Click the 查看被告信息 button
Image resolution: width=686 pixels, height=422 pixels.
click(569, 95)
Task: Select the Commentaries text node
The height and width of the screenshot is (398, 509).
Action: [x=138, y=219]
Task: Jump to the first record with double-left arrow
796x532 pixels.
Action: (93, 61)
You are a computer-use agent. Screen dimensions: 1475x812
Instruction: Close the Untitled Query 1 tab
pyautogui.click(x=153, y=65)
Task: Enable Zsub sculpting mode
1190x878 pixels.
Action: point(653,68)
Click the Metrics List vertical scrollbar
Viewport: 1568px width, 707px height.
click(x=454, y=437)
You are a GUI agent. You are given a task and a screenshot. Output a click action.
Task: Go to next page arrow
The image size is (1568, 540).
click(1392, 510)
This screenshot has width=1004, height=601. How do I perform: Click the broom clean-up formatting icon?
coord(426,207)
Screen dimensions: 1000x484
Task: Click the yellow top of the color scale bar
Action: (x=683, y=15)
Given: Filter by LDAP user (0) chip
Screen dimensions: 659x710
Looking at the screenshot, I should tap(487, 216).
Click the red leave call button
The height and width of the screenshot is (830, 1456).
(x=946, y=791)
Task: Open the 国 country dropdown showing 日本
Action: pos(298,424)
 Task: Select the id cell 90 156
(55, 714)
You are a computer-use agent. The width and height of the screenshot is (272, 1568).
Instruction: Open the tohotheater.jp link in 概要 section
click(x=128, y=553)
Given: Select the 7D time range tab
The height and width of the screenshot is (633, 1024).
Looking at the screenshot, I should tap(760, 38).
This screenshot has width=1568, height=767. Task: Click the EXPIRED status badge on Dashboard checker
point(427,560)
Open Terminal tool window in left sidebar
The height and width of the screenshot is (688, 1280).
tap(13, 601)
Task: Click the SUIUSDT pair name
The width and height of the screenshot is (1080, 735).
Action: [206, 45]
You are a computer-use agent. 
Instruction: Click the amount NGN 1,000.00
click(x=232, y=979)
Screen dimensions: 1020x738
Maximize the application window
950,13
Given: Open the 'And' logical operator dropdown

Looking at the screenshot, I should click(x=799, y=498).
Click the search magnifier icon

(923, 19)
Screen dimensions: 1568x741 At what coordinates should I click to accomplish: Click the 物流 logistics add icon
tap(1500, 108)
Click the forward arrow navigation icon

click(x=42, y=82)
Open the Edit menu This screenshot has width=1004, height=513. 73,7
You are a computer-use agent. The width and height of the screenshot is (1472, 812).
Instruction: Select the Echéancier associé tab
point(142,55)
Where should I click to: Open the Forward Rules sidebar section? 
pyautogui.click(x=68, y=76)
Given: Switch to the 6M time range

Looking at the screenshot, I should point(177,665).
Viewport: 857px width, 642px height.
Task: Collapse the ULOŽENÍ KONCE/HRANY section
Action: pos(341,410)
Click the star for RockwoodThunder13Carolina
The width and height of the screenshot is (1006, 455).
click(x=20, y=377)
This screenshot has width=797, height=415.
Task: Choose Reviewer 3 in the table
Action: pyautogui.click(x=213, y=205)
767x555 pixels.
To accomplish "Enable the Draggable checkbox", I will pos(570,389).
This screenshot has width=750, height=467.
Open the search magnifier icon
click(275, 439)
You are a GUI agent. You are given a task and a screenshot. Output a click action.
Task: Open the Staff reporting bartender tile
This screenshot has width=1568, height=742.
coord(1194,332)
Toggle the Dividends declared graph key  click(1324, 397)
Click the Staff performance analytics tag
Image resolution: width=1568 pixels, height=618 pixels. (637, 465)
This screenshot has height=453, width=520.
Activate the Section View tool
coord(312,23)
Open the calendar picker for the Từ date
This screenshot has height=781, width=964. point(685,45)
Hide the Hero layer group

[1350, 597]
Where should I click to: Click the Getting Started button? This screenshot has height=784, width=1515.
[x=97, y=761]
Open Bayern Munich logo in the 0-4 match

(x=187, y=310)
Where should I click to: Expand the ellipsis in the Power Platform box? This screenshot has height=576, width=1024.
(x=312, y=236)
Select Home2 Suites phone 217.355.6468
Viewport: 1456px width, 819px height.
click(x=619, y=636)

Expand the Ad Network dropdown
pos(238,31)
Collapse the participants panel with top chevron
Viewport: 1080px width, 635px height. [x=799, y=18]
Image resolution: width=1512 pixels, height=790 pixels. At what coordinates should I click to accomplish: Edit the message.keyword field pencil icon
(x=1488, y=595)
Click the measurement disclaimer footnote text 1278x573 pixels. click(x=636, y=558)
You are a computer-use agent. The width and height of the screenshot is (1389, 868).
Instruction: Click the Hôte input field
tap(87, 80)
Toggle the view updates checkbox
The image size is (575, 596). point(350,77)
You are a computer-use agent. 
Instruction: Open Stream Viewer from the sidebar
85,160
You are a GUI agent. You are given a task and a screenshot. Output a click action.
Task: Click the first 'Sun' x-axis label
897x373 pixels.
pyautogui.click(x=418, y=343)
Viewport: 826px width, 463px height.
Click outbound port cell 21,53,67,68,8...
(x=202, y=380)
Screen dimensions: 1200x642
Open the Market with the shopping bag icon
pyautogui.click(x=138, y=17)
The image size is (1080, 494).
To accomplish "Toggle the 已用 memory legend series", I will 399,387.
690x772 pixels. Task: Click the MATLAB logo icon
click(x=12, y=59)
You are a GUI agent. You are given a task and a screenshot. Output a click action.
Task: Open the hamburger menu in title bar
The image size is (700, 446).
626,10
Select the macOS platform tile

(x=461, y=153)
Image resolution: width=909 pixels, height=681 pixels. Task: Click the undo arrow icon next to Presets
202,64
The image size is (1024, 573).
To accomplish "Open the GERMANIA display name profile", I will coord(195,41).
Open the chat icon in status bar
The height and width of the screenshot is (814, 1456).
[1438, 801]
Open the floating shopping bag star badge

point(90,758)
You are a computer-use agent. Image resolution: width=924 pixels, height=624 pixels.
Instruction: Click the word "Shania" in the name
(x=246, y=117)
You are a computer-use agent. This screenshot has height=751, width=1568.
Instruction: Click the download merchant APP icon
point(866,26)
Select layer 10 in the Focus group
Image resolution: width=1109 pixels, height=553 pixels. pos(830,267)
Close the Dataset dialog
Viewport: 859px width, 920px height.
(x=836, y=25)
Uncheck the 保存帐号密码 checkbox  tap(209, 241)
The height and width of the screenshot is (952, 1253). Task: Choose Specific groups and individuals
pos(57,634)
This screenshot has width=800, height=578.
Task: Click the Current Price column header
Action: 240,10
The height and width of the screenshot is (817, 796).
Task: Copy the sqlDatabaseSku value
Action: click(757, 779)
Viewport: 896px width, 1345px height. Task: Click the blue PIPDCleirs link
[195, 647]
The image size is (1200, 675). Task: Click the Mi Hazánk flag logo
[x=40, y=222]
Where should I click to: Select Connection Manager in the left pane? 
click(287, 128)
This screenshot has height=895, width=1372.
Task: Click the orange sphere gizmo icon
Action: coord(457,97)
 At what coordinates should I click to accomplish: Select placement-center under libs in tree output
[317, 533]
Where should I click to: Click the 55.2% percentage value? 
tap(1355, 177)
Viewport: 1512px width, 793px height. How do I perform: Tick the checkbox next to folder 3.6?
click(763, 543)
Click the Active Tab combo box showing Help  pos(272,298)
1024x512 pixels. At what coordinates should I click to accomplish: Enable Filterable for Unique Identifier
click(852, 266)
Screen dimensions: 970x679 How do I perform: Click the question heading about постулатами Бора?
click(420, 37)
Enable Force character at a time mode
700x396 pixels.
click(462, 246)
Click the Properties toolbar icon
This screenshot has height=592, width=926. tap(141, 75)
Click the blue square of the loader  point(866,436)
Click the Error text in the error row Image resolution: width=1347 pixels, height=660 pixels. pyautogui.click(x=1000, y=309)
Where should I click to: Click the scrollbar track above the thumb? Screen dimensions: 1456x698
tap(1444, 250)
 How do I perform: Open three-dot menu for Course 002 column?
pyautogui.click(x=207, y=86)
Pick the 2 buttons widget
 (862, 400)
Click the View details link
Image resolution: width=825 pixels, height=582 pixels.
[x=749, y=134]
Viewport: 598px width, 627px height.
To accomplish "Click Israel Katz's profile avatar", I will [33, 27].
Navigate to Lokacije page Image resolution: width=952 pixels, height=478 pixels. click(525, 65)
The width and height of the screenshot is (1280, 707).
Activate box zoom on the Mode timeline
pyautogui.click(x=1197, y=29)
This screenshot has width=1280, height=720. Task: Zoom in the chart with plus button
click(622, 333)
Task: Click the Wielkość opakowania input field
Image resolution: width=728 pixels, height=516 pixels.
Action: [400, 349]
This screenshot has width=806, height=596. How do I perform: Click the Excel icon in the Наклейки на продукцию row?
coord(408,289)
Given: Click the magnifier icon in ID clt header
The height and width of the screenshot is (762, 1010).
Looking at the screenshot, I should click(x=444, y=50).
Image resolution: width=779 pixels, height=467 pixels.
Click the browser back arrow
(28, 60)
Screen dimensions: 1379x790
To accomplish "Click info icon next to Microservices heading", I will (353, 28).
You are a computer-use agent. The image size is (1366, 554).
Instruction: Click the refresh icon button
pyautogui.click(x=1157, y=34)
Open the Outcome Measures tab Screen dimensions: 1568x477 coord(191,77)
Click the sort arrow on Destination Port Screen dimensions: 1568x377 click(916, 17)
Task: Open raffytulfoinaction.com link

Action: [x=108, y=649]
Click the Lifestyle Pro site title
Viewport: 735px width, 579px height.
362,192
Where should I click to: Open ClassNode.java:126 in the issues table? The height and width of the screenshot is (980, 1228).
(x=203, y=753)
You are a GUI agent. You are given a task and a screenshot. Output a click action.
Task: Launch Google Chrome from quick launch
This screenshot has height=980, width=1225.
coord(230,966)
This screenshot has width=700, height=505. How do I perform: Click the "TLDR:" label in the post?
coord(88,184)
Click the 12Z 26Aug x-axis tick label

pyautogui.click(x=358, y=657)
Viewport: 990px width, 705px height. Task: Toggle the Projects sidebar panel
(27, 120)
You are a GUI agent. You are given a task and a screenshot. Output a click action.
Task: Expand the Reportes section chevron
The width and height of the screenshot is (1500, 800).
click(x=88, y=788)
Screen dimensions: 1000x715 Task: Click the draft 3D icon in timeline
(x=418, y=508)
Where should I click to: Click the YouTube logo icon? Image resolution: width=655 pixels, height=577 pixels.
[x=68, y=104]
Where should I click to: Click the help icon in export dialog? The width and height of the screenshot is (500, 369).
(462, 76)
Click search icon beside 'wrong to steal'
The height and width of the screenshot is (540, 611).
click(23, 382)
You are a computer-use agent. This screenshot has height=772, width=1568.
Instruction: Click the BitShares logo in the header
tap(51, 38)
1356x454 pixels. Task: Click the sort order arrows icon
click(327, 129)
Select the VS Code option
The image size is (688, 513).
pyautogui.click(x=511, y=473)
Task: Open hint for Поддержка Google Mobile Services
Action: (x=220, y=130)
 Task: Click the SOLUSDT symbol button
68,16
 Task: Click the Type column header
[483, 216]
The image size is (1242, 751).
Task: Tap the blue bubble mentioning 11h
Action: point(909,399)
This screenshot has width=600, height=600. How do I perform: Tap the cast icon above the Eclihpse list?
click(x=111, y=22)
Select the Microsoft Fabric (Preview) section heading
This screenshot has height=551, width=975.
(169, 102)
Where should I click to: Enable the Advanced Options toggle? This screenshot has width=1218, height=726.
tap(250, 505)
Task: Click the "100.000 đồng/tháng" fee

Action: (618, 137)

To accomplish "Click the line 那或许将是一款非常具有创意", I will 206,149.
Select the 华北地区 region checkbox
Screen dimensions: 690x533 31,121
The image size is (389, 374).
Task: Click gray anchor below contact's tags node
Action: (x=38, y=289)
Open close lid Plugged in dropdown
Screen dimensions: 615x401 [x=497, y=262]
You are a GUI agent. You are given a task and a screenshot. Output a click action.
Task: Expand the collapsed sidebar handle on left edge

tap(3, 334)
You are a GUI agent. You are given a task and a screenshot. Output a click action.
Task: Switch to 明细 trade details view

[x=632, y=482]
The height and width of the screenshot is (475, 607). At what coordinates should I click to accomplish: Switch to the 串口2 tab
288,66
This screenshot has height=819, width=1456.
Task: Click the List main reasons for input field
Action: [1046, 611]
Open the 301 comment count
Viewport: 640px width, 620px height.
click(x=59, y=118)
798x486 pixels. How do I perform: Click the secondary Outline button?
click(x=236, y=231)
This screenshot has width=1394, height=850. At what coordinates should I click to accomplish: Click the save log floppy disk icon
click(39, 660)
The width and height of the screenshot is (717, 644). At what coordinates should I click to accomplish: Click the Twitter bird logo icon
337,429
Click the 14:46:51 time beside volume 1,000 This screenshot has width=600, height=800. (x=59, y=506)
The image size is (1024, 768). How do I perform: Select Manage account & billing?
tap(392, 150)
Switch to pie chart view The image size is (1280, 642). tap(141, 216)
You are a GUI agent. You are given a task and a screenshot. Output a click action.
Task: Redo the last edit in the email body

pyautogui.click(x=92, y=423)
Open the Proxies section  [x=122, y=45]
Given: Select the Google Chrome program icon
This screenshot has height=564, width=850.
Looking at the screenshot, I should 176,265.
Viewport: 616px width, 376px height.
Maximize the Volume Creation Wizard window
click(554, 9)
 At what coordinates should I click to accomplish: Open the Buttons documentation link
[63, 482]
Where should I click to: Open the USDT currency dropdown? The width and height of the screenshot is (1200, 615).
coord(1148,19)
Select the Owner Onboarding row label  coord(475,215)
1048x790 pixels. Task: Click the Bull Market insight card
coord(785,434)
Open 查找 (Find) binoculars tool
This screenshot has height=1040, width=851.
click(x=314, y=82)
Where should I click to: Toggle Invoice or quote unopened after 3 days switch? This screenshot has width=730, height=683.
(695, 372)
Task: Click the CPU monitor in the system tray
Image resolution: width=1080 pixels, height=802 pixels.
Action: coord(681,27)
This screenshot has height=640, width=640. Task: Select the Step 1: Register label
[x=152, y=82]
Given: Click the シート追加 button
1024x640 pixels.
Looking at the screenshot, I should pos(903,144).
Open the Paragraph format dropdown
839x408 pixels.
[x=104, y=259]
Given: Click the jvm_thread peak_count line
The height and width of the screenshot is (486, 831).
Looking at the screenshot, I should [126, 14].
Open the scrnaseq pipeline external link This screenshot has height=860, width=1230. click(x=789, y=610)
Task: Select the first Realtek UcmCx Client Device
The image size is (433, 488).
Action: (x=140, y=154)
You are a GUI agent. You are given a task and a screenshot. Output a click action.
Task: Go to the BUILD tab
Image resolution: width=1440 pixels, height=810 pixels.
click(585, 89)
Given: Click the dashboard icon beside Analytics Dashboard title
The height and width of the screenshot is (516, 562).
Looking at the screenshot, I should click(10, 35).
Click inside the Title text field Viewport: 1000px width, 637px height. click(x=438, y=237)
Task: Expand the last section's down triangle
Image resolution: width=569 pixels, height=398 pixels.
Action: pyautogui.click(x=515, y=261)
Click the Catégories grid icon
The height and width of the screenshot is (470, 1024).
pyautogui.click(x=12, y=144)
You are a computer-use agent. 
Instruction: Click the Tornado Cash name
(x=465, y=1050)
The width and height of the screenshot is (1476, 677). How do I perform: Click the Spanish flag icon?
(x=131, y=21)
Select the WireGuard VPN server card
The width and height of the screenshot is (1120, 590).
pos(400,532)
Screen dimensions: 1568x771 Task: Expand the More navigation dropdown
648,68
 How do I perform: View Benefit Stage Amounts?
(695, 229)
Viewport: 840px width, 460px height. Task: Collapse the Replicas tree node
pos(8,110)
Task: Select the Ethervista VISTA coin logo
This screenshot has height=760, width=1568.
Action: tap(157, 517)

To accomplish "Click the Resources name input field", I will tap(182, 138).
┄┄┄┄┄┄┄┄┄┄
Copy out all lines of the listing where the word "profile" appears.

*Result*.
To accomplish "Open the GERMANIA display name profile", I will coord(195,41).
To accomplish "Click Israel Katz's profile avatar", I will [33, 27].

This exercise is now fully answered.